Please reproduce the campaign post word for word from "This new program" to "for stopping it.".

::: Text segment :::

“Don’t Be That Guy” Campaign is Launched in Canada

Dear Engaged Bystander:  I have worked for years in the field of sexual violence prevention with a focus on stopping the perpetration of child sexual abuse.  So when I read about this new campaign in the blog "Feministing", I just loved her opening line: 

Finally, an anti-rape campaign that targets the perpetrators, rather than the victims!”

This new program in Edmonton, Canada was launched on November 22, 2010. According to the coalition or organizations called Sexual Assault Voices of Edmonton:

 “… our campaign is targeting potential offenders – they are the ones responsible for the assault and responsible for stopping it.

 By addressing alcohol-facilitated sexual assault without victim-blaming, we intend to mark Edmonton on the map as a model for other cities.” They developed a series of posters with messages that clearly tell us that a woman cannot consent to sex when she is drunk or passed out. These messages were tested with the target audience and bluntly state: “Just because she isn’t saying no… doesn’t mean that she’s saying yes.” And “Just because you’re helping her home… doesn’t mean you get to help yourself.” 

 This is an exciting new approach that I have not often seen used by rape prevention programs. Although I don’t agree with all of their assumptions, I do think that this is an approach that can complement programs that work with victims and with bystanders.  

 These are some small reservations. First, it is important to pay attention to language. They use the term “potential perpetrator.” I have talked with many sex offenders over the years and none of them felt that they would ever have identified as a potential perpetrator. But they might reach out for help if they felt that they could say they were at risk for sexually inappropriate to sexually abusive behaviors. I also think that the City seems to pit programs targeting victims against those targeting perpetrators. BOTH of these programs are essential.

::: Entries supplied :::

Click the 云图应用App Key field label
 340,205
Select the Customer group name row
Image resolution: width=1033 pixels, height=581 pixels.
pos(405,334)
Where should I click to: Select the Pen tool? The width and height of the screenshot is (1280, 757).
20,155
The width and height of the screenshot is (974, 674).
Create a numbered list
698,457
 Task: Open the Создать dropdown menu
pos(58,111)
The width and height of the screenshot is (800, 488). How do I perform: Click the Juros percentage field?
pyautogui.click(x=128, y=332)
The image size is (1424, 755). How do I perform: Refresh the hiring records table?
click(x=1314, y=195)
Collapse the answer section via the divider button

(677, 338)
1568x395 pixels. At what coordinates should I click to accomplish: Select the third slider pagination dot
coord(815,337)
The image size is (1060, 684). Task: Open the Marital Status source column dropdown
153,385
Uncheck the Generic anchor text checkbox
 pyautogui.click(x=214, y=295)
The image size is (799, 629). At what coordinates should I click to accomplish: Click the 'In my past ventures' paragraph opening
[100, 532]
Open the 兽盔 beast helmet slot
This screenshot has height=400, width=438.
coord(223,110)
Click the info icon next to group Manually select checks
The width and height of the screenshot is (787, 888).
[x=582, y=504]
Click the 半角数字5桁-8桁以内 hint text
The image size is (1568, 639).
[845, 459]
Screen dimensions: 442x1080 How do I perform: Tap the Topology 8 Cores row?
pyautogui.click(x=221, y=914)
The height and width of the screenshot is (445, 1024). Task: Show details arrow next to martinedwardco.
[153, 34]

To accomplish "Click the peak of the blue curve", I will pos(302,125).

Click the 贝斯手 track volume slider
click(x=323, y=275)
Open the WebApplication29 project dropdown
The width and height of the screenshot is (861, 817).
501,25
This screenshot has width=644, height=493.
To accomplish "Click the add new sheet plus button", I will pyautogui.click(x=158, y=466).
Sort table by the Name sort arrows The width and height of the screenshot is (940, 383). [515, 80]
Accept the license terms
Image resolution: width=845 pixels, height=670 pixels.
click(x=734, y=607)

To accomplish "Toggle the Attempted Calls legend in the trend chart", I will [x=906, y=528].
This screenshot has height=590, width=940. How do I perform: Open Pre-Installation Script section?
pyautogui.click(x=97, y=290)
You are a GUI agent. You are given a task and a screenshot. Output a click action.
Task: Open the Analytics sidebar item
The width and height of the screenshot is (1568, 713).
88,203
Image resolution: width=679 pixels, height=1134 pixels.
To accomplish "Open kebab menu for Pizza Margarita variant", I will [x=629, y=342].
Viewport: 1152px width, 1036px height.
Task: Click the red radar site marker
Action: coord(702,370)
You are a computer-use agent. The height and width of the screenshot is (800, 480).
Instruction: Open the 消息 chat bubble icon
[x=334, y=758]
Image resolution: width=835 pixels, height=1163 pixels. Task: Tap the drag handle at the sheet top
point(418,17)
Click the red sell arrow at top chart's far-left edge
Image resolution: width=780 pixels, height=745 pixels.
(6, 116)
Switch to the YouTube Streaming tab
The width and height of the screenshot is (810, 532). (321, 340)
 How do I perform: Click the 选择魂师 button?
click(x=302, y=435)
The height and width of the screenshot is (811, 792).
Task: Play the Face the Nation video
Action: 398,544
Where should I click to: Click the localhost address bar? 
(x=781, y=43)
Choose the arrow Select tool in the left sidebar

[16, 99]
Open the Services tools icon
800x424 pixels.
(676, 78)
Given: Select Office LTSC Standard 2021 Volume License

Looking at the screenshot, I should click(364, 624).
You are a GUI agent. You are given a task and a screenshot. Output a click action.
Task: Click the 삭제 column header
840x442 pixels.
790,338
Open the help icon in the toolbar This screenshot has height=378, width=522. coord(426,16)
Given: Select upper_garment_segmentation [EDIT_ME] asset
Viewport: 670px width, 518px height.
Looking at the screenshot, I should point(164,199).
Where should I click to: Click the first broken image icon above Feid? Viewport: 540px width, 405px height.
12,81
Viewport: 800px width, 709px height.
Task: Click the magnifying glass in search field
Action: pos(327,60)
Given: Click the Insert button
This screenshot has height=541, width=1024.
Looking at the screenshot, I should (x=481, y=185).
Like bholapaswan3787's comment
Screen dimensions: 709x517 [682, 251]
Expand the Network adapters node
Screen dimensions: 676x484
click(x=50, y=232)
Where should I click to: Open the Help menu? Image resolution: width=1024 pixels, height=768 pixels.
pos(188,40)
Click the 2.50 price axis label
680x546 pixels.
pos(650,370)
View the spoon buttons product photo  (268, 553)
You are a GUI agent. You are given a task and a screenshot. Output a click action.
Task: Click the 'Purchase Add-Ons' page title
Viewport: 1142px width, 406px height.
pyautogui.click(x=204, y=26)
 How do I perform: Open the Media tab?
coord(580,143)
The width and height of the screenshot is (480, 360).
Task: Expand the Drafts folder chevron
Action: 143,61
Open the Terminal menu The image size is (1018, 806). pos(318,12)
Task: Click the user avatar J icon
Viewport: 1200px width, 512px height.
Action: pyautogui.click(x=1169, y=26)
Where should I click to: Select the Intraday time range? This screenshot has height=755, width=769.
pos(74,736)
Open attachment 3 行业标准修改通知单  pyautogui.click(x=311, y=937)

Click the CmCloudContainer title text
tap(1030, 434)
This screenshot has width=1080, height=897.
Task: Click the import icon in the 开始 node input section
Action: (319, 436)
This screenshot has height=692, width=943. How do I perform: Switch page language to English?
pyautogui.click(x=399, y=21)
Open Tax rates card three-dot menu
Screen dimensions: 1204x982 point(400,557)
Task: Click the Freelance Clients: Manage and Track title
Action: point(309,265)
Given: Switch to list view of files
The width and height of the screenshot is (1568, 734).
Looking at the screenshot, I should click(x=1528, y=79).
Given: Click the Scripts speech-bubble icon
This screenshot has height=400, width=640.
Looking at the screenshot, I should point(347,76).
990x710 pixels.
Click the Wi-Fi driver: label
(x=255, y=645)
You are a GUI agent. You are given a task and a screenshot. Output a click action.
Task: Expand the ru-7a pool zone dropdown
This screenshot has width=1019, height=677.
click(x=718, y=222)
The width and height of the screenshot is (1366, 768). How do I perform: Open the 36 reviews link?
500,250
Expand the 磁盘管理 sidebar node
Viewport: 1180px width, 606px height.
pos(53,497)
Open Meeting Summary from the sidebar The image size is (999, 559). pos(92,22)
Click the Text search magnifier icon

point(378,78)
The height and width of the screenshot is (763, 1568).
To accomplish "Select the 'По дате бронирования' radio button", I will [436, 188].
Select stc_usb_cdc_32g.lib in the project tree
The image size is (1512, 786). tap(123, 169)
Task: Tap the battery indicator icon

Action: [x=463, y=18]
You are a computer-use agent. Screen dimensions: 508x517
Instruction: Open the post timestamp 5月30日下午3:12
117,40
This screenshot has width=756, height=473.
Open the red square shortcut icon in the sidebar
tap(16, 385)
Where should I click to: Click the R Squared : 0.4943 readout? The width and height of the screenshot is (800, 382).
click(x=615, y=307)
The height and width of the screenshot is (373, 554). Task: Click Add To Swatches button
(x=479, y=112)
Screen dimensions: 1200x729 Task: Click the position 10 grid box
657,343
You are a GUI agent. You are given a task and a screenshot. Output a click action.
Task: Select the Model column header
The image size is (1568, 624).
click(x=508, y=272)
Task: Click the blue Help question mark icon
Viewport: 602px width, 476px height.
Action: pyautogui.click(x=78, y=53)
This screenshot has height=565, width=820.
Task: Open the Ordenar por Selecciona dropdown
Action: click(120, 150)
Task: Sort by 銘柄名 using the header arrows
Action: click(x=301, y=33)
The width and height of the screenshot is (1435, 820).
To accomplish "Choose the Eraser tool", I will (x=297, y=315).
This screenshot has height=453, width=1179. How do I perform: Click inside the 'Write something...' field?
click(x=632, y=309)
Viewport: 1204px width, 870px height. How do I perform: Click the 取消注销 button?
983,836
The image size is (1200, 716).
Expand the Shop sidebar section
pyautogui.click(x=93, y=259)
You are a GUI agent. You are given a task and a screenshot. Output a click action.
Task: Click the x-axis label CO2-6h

:::

*Task answer*
This new program in Edmonton, Canada was launched on November 22, 2010. According to the coalition or organizations called Sexual Assault Voices of Edmonton:

 “… our campaign is targeting potential offenders – they are the ones responsible for the assault and responsible for stopping it.